When I visited al-Ayyam’s headquarters in Aden in May 2009, it was manifestly under siege. The ever-courteous Hisham introduced me to those present. Famous columnists now sat meditating an unknown future. The mood in al-Ayyam’s compound was that of a vigil, aware that a mere telephone call from the president would change everything. Indeed the compound was soon assaulted, Hisham’s family home was bombed by rocket-propelled grenades (RPGs),
al-Ayyam was forced to cease publication and on 6 January 2010 Hisham and his two sons were imprisoned.
During my return visit to Aden in 2010, the absence of al-Ayyam was acutely noticeable; a loss that felt as if a large part of the guiding spirit of Aden was missing.
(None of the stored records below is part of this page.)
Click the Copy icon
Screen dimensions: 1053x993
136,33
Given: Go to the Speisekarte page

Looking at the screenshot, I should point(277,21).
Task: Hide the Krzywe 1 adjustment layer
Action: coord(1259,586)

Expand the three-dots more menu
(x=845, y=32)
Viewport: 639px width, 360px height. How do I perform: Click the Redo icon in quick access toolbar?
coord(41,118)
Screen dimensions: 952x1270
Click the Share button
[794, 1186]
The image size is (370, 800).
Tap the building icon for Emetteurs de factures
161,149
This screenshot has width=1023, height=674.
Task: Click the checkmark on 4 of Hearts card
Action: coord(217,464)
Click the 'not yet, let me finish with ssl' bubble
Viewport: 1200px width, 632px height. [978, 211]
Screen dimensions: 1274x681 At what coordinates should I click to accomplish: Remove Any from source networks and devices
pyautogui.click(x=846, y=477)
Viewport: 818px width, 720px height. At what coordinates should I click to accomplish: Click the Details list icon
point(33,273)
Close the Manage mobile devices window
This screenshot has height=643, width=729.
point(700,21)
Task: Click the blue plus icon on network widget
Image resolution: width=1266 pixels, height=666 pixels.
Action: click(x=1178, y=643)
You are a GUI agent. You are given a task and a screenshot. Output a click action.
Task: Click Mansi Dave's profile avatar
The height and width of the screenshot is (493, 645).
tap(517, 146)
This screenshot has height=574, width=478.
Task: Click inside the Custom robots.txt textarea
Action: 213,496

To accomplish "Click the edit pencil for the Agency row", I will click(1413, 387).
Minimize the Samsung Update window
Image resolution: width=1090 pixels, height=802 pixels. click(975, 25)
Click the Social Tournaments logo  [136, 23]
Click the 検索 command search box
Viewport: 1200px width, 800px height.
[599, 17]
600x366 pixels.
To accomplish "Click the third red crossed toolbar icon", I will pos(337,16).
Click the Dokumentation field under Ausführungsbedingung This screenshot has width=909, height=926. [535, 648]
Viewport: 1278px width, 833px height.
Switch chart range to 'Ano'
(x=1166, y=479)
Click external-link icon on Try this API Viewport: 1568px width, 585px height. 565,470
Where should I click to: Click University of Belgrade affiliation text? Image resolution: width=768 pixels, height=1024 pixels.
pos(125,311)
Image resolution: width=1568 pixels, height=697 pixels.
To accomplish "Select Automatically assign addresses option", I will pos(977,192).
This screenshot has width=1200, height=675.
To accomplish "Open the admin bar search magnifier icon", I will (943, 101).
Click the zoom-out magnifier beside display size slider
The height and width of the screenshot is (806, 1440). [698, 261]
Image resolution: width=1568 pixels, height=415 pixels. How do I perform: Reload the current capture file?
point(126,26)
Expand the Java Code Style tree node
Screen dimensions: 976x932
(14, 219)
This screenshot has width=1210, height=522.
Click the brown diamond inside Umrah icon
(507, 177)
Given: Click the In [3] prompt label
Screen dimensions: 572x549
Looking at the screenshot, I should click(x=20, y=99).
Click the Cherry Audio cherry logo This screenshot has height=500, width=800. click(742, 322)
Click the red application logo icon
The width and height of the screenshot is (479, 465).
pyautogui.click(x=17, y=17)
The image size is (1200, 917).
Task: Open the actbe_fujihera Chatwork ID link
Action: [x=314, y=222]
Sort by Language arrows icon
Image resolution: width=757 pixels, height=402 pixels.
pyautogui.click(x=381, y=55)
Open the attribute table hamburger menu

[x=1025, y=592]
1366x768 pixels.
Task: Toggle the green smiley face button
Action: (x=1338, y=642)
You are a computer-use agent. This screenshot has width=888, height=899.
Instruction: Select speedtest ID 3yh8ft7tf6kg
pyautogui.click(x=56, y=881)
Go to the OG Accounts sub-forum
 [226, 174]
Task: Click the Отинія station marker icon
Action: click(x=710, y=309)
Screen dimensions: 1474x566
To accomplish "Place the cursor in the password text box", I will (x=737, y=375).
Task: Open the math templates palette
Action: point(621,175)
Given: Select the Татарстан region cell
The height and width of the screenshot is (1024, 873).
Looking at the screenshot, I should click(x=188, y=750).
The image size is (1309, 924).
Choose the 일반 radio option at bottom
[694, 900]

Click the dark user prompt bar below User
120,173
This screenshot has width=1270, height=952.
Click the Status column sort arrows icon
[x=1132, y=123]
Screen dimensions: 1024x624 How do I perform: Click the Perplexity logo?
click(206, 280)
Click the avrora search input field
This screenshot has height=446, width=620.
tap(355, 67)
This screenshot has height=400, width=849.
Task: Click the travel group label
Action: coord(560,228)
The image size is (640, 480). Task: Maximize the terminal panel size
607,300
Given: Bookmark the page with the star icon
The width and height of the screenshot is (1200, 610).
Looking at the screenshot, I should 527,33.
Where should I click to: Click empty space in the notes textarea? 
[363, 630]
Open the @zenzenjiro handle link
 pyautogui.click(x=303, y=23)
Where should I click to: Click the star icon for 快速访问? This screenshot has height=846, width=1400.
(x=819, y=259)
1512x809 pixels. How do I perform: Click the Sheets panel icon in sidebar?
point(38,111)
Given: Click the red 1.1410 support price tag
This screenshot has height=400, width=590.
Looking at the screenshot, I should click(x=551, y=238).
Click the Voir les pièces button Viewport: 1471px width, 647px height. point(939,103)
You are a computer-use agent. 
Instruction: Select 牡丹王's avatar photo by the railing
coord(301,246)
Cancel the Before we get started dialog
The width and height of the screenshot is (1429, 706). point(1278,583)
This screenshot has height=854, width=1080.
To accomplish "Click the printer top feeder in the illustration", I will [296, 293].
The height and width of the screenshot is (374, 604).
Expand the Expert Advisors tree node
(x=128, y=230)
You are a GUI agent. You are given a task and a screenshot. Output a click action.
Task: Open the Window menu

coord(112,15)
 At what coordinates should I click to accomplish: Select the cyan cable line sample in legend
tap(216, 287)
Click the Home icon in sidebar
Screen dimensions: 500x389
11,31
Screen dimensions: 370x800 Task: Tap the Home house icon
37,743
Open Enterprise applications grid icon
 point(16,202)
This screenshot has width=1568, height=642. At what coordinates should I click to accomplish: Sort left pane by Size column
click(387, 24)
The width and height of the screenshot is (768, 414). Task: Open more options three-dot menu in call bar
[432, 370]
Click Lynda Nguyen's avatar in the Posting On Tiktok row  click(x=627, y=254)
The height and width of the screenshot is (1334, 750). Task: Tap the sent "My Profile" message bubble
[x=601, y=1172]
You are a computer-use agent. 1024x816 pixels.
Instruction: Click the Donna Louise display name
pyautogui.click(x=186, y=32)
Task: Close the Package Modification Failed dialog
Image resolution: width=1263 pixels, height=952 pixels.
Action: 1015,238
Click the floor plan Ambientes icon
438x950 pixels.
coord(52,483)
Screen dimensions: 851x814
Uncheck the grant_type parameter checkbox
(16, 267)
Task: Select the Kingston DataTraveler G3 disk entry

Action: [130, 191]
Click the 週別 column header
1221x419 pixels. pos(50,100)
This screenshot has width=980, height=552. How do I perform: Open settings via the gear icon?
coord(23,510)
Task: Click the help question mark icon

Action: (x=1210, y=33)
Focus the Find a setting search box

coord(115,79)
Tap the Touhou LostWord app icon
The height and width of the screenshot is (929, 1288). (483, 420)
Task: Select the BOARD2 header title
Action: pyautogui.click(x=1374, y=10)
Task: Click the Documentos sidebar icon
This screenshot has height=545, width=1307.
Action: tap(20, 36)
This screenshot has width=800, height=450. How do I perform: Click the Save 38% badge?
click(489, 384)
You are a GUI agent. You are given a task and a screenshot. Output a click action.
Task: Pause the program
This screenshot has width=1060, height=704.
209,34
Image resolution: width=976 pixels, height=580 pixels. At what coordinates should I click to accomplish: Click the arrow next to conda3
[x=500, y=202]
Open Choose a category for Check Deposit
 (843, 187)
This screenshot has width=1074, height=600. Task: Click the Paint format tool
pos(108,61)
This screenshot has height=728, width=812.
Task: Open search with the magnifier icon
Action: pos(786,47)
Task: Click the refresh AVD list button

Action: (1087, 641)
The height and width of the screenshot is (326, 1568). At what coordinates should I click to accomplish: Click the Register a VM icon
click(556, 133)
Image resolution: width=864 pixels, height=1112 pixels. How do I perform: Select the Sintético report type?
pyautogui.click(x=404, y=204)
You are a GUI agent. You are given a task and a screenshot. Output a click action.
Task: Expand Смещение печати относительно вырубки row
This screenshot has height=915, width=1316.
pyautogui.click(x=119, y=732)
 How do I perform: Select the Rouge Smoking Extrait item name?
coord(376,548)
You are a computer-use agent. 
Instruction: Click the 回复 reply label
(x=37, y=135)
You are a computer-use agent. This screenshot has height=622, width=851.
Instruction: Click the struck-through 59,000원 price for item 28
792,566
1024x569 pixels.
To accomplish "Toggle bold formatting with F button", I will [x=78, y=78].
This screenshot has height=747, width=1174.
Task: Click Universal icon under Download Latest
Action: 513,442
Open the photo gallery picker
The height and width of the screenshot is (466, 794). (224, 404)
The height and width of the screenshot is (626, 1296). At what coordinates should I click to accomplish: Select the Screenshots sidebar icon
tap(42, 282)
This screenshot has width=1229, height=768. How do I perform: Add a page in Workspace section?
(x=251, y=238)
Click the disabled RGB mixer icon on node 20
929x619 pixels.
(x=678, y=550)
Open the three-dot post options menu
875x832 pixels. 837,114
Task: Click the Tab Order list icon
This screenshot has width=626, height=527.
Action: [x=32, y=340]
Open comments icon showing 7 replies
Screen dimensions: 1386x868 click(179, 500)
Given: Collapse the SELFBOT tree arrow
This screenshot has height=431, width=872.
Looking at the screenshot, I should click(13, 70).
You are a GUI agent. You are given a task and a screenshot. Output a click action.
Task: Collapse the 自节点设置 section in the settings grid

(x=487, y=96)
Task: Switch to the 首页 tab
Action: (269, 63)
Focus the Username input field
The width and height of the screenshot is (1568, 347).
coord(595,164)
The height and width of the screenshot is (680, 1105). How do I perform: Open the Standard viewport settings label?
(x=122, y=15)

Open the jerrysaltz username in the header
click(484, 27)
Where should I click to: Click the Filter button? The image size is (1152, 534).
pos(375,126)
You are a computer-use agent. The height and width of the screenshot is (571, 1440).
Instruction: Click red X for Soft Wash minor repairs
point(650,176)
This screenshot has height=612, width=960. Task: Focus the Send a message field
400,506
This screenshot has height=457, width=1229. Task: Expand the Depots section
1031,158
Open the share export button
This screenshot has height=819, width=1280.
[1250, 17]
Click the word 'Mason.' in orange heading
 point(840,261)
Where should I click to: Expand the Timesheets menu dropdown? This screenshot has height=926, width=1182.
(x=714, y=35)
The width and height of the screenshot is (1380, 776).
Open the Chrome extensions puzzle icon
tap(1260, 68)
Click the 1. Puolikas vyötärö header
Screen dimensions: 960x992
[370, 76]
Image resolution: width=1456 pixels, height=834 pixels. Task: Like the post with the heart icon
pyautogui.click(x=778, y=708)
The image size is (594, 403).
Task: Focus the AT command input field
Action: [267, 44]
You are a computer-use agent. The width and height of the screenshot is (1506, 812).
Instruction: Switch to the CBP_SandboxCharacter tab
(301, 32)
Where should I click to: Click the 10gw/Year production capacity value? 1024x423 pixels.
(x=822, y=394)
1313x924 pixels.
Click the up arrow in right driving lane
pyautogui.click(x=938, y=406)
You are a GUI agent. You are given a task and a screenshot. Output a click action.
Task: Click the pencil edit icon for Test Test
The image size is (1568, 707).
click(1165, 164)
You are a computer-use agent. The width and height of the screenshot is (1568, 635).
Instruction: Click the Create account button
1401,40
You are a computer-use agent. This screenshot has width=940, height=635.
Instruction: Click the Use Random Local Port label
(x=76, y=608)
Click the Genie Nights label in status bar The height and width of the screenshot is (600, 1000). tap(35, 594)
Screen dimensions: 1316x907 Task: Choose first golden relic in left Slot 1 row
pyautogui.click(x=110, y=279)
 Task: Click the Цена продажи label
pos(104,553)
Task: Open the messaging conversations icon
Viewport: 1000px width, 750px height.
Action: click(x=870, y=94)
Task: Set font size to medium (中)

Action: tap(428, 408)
Newspaper vendors bemoaned the paper’s absence and the lost income from its sales which had kept the heads of many a family above water.
Nearly a year after imprisonment Hisham was offered release from detention on the grounds of his deteriorating health. He declined until his sons Hani and Mohammad were also offered release. He left prison a week later to receive treatment in Saudi Arabia. But his health continued to deteriorate and on 24 April 2012 he left Yemen for Germany on what was to be his last journey for treatment. He died there on 16 June 2012.
Hisham played a major role in his newspaper’s focus on exposing unbridled corruption, called for decency and democracy in governing Yemen and justice for a South that was plundered for personal use by an uncaring ruling elite in Sana’a. Other newspapers were forcibly closed at the same time as al-Ayyam but the especially harsh and vindictive treatment meted out to Hisham and his paper starkly revealed the regime’s limits of tolerance.
In addition to his distinguished career in the world of journalism, he is also remembered for his significant but less public role in preserving Aden’s archival material.5 His son, Basha, kindly listed for this obituary
al-Ayyam’s collection of digitized electronic archives, stored in Canada and the USA. These comprise some 4.5 million images covering the period 1954–2008: thousands of colonial government documents relating to Aden’s demography prior to 1967; treaties with the Federation of South Arabia and the Aden Protectorates; a complete archive of Public land and land leases before 1990, and a complete set of Laws in Aden and other parts of the South from ca.1920 until 1989. Moreover, the electronic archive contains all the songs produced by Southern artists, including rare recordings that have disappeared from the public domain.
1 The author here is indebted to the many who helped; Nageeb Yabli and Awad bin Awad Mubgar, despite their grief, took time to send their personal memories of Hisham as a friend and/or colleague. The Editor of al-Yaqdha journal and journalist Nageeb Yabli very kindly permitted me to translate and freely use the anguished eulogy given by Nageeb soon after Hisham’s death.
2 Tawahi town was the major port district of Aden Colony.
3 Following the departure of Britain from South Arabia the People’s Republic of South Yemen came into being.
4 The stencil duplicator or mimeograph machine (often abbreviated to mimeo) is a low-cost printing press that works by forcing ink through a stencil onto paper. Whilst in Sana’a Hisham became an expert in their repair.
5 Hisham’s son, Basha, kindly permitted publication of his father’s photograph in this Journal.